### Dataset entries
- Opening Delimiter -

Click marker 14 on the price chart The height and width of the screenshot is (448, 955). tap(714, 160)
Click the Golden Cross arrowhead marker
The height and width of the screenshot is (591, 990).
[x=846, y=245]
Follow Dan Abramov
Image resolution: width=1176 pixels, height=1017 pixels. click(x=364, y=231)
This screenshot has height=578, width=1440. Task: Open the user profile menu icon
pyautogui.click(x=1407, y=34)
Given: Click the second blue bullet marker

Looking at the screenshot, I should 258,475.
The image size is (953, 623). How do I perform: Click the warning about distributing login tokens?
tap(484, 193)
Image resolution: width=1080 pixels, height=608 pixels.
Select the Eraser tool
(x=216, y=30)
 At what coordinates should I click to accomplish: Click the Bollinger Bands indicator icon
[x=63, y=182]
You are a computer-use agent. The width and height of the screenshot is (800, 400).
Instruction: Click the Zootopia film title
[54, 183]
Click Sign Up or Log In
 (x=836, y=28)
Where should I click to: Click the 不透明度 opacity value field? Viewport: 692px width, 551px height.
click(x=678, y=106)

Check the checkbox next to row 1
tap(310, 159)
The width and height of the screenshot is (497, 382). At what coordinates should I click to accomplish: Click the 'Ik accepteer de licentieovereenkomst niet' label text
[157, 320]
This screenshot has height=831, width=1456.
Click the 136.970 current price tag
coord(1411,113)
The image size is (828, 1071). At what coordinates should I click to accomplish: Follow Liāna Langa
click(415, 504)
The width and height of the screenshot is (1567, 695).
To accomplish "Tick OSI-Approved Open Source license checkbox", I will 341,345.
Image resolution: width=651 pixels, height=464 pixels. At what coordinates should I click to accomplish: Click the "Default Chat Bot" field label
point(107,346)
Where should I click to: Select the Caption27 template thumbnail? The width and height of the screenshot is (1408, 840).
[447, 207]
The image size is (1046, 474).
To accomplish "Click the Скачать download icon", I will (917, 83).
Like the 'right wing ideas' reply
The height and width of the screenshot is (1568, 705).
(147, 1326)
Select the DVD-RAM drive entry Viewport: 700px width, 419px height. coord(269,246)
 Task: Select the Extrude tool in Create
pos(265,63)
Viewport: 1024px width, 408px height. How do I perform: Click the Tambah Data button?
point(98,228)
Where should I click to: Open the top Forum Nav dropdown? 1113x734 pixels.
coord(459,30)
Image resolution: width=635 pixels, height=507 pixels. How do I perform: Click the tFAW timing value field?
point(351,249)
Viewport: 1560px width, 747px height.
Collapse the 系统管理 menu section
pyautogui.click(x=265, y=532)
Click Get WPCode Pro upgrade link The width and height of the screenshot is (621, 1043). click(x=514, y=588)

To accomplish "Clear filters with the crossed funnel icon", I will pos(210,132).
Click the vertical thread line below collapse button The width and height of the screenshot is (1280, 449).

- Closing Delimiter -

### Task instructions
The records above need to be written out once more, exactly.

### Result of the exercise
Click marker 14 on the price chart The height and width of the screenshot is (448, 955). tap(714, 160)
Click the Golden Cross arrowhead marker
The height and width of the screenshot is (591, 990).
[x=846, y=245]
Follow Dan Abramov
Image resolution: width=1176 pixels, height=1017 pixels. click(x=364, y=231)
This screenshot has height=578, width=1440. Task: Open the user profile menu icon
pyautogui.click(x=1407, y=34)
Given: Click the second blue bullet marker

Looking at the screenshot, I should 258,475.
The image size is (953, 623). How do I perform: Click the warning about distributing login tokens?
tap(484, 193)
Image resolution: width=1080 pixels, height=608 pixels.
Select the Eraser tool
(x=216, y=30)
 At what coordinates should I click to accomplish: Click the Bollinger Bands indicator icon
[x=63, y=182]
You are a computer-use agent. The width and height of the screenshot is (800, 400).
Instruction: Click the Zootopia film title
[54, 183]
Click Sign Up or Log In
 (x=836, y=28)
Where should I click to: Click the 不透明度 opacity value field? Viewport: 692px width, 551px height.
click(x=678, y=106)

Check the checkbox next to row 1
tap(310, 159)
The width and height of the screenshot is (497, 382). At what coordinates should I click to accomplish: Click the 'Ik accepteer de licentieovereenkomst niet' label text
[157, 320]
This screenshot has height=831, width=1456.
Click the 136.970 current price tag
coord(1411,113)
The image size is (828, 1071). At what coordinates should I click to accomplish: Follow Liāna Langa
click(415, 504)
The width and height of the screenshot is (1567, 695).
To accomplish "Tick OSI-Approved Open Source license checkbox", I will 341,345.
Image resolution: width=651 pixels, height=464 pixels. At what coordinates should I click to accomplish: Click the "Default Chat Bot" field label
point(107,346)
Where should I click to: Select the Caption27 template thumbnail? The width and height of the screenshot is (1408, 840).
[447, 207]
The image size is (1046, 474).
To accomplish "Click the Скачать download icon", I will (917, 83).
Like the 'right wing ideas' reply
The height and width of the screenshot is (1568, 705).
(147, 1326)
Select the DVD-RAM drive entry Viewport: 700px width, 419px height. coord(269,246)
 Task: Select the Extrude tool in Create
pos(265,63)
Viewport: 1024px width, 408px height. How do I perform: Click the Tambah Data button?
point(98,228)
Where should I click to: Open the top Forum Nav dropdown? 1113x734 pixels.
coord(459,30)
Image resolution: width=635 pixels, height=507 pixels. How do I perform: Click the tFAW timing value field?
point(351,249)
Viewport: 1560px width, 747px height.
Collapse the 系统管理 menu section
pyautogui.click(x=265, y=532)
Click Get WPCode Pro upgrade link The width and height of the screenshot is (621, 1043). click(x=514, y=588)

To accomplish "Clear filters with the crossed funnel icon", I will pos(210,132).
Click the vertical thread line below collapse button The width and height of the screenshot is (1280, 449).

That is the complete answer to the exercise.